# [Task item]
Look through the material below and give the number of lines holding "agent", with no other words.
※
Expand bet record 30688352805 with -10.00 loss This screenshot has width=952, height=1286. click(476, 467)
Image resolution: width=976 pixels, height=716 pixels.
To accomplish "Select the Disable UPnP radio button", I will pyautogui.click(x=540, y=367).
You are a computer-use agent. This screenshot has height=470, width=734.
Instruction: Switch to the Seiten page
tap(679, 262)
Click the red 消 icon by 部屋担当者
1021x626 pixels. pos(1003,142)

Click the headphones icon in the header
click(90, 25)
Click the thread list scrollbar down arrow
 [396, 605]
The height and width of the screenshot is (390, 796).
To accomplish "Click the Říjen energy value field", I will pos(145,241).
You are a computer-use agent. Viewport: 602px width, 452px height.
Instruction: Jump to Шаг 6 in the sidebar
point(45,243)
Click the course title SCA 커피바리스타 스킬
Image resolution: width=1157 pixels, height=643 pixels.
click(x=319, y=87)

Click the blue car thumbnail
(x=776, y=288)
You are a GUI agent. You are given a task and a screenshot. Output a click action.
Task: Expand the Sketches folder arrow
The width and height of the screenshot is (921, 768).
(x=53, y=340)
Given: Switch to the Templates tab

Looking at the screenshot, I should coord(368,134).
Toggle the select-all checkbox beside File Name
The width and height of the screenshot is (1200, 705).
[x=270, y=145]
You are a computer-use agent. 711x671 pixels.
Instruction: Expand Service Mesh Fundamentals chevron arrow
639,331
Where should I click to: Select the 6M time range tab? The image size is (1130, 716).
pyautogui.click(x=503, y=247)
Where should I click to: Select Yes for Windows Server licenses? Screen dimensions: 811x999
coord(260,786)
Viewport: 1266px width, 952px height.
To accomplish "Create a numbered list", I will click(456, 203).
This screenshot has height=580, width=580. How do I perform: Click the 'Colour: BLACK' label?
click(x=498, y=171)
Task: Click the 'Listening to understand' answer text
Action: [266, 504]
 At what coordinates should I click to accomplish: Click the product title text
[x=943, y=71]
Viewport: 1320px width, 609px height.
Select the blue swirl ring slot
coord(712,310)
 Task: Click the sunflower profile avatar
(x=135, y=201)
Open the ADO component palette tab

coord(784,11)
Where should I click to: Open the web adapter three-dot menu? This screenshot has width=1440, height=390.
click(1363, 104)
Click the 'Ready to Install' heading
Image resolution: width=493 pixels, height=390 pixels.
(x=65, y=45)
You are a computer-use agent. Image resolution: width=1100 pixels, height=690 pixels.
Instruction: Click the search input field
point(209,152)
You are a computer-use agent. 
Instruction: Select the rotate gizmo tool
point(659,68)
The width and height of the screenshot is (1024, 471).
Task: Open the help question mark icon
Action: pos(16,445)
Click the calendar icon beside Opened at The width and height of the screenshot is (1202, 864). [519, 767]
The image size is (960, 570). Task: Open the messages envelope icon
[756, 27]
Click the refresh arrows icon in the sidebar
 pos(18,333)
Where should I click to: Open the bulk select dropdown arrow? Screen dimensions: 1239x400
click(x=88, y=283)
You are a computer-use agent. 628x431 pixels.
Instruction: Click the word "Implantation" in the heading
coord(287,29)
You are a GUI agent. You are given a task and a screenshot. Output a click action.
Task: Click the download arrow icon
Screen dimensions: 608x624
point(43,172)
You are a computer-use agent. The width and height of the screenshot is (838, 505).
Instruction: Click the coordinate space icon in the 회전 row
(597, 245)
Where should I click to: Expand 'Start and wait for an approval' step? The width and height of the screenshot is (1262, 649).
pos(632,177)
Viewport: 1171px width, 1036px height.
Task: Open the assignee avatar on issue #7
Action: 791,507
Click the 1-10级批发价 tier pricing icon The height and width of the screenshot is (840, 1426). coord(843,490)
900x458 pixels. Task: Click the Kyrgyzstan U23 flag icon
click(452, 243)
※
# [Output below]
9